A publicação de Poema Deitado no seu Peito, de Ana Cristina Costa Siqueira, pela Scortecci Editora (São Paulo, 2012), soa postumamente aos meus ouvidos, como se o seu livro pertencesse a uma poeta que morreu inédita — ou que estivesse morta em vida ou para a vida, tomada de uma incontrolável melancolia. O que é o caso.
Sinto que se trata de algo parecido com uma tentativa de reparar uma injustiça imperdoável. Talvez seja porque ela, apesar dos 54 anos bem vívidos e bem pesados, tenha algumas semelhanças com Emily Dickinson, cujo espírito de sua arte só se revelou, desencarnando-se, após sua morte, quando finalmente seus versos foram impressos em prol da criação da identidade da alma feminina.
Como Emily, Cristina é uma exilada dentro do seu próprio corpo almado, aprisionada dentro do seu silêncio tímido, e só se liberta momentaneamente quando escreve. Quem, por acaso, ler seus poemas, não acreditará, se vier a conversar com ela, que Cristina os tenha extraído de seu laconismo. Mas é porque tirou as palavras de sua boca para destiná-las apenas ao papel.
Como em Emily, estão presentes o lirismo, o sentimento de comunhão com a natureza, o prazer em cantar o cotidiano e em lidar com ele: a paixão pela poesia como meio-mor de se expressar e de vivenciar o mundo, tudo isso revestido por uma aparência virginal, tímida, ousada e familiar.
Uma das melhores poetas da nova geração capixaba, nasceu em 23 de setembro de 1958 em Juiz de Fora, MG, e veio para o Espírito Santo em 1977.
Amiga de longos silêncios face a face em seu eterno batom vermelho, é também autora de cartas belíssimas reunidas no inédito primeiro romance epistolar capixaba, Cartas Deitadas no seu Peito — Cartas a Oscar Gama Filho (1983 -2006), que pode ser inscrito no Guiness e enriquecê-la ao ganhar o título mundial de cartas de amor sem resposta: são 23 anos sem retorno! A incapacidade de responder à altura da beleza de seu texto me impossibilitou a réplica, tornando-a desnecessária quando ela desenvolveu cartas de uma beleza tão espaçosa que ganhava o espaço por si só e, como um buraco negro, sugava até a luz e as palavras que me permitiriam uma correspondência. Mas guardei todas e as devolvi 30 anos depois.

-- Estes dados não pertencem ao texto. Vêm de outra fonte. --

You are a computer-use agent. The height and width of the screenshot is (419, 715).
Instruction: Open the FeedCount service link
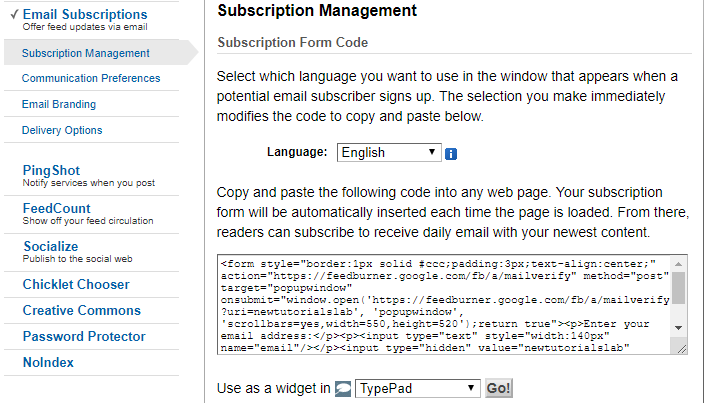click(x=57, y=208)
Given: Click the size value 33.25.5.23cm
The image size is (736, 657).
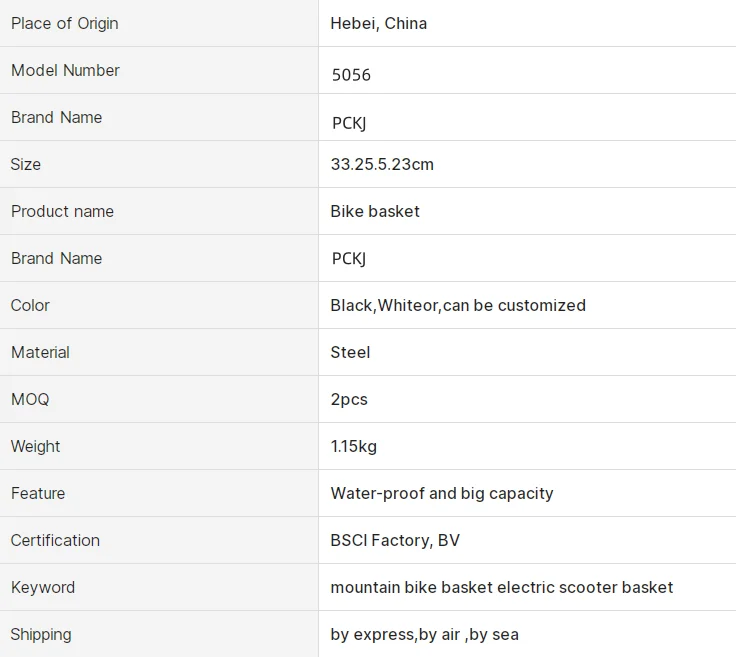Looking at the screenshot, I should pos(382,164).
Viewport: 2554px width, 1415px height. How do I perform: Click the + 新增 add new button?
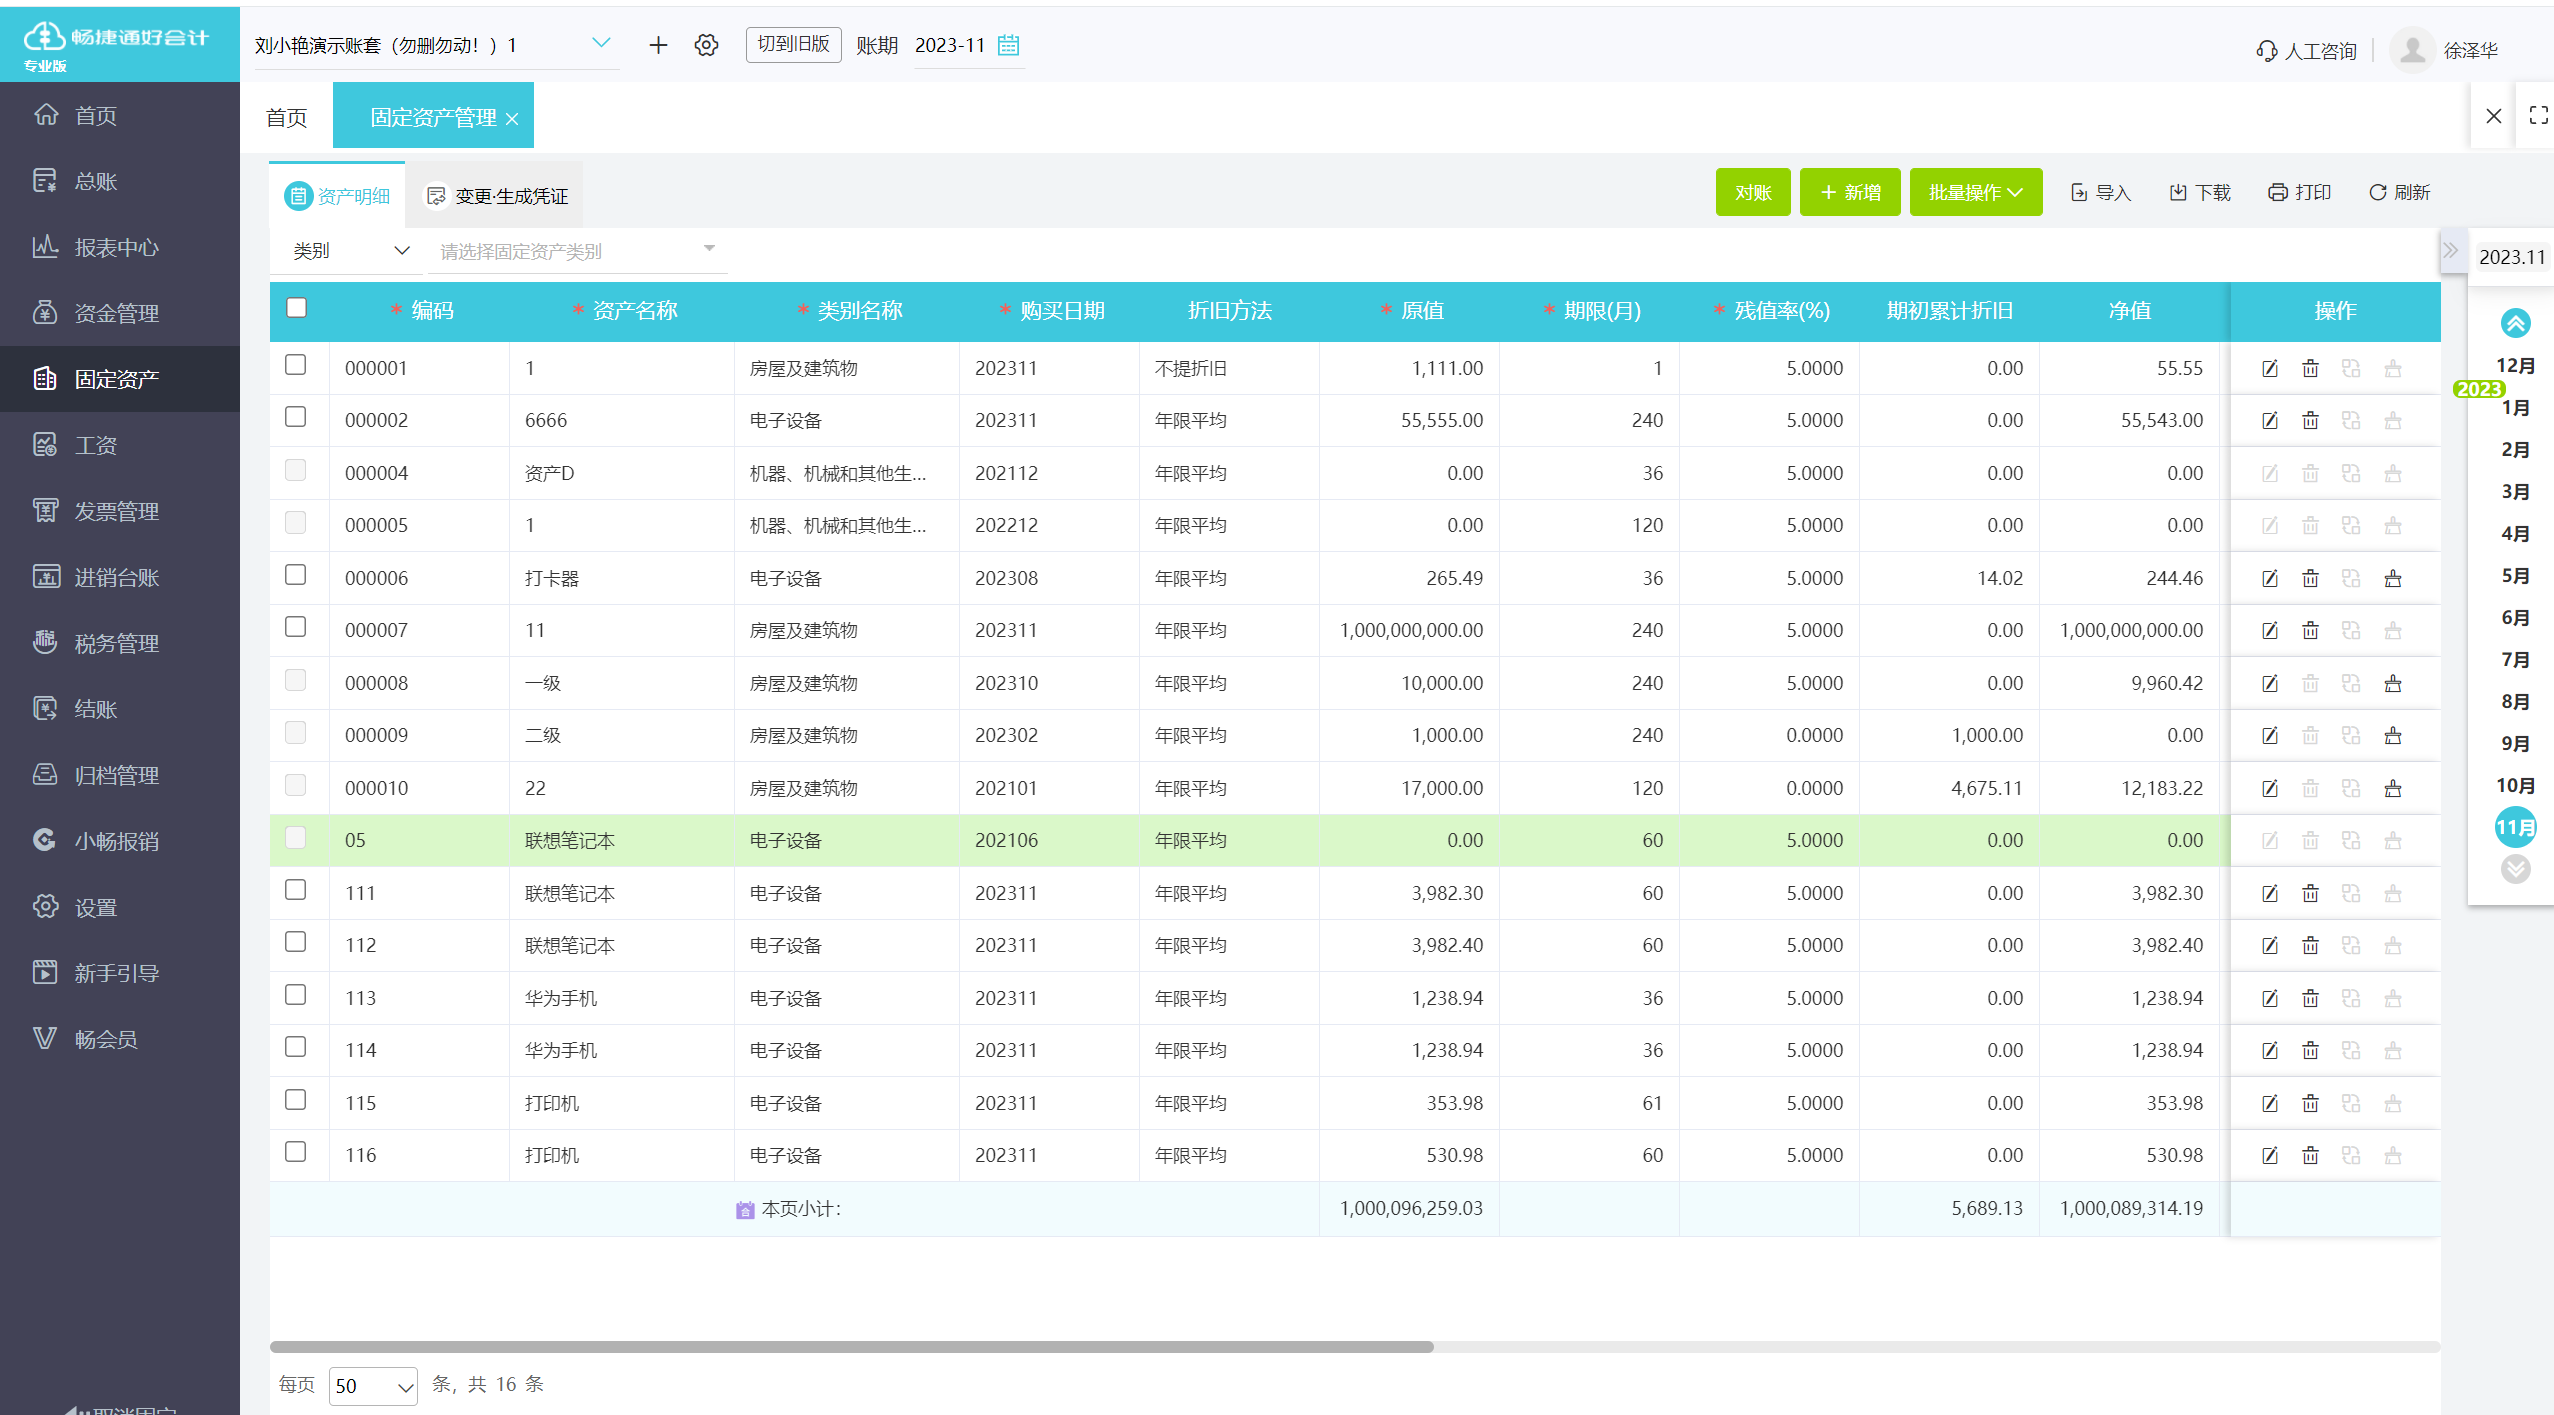click(1850, 193)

Cristina era, desde cedo, dona de um corpo de talento e de primor técnico grande o bastante para que ela não o controlasse com a perfeição que o futuro, hoje chegado, lhe forneceria. Por isso só as devolvi 30 anos depois. Estava nova demais para apreciar a beleza cegante dos diamantes de sol.
Dia a dia, ao longo de três décadas, escrevemos e debatemos, e tanto e a tal ponto que uma ponte mágica se construiu entre nós quando criamos, juntos, a sua obra — eu de muso carnavalesco.
Anos de contato pontifício levaram-na a aliar voos condoreiros e imagens grandiosas aos seus pequenos cacos de lirismo e de cotidiano, influenciando na composição de um retrato ao mesmo tempo estranho e arrebatador pela união do lírico ao grandioso e ao ácido que se encontram neste magnífico Poema Deitado no seu Peito — um Jogo de Amarelinha (homenagem a Cortázar), publicado pela Scortecci Editora, de São Paulo, em 2012, com 142 p., lançado na Bienal de Literatura de São Paulo no ano passado.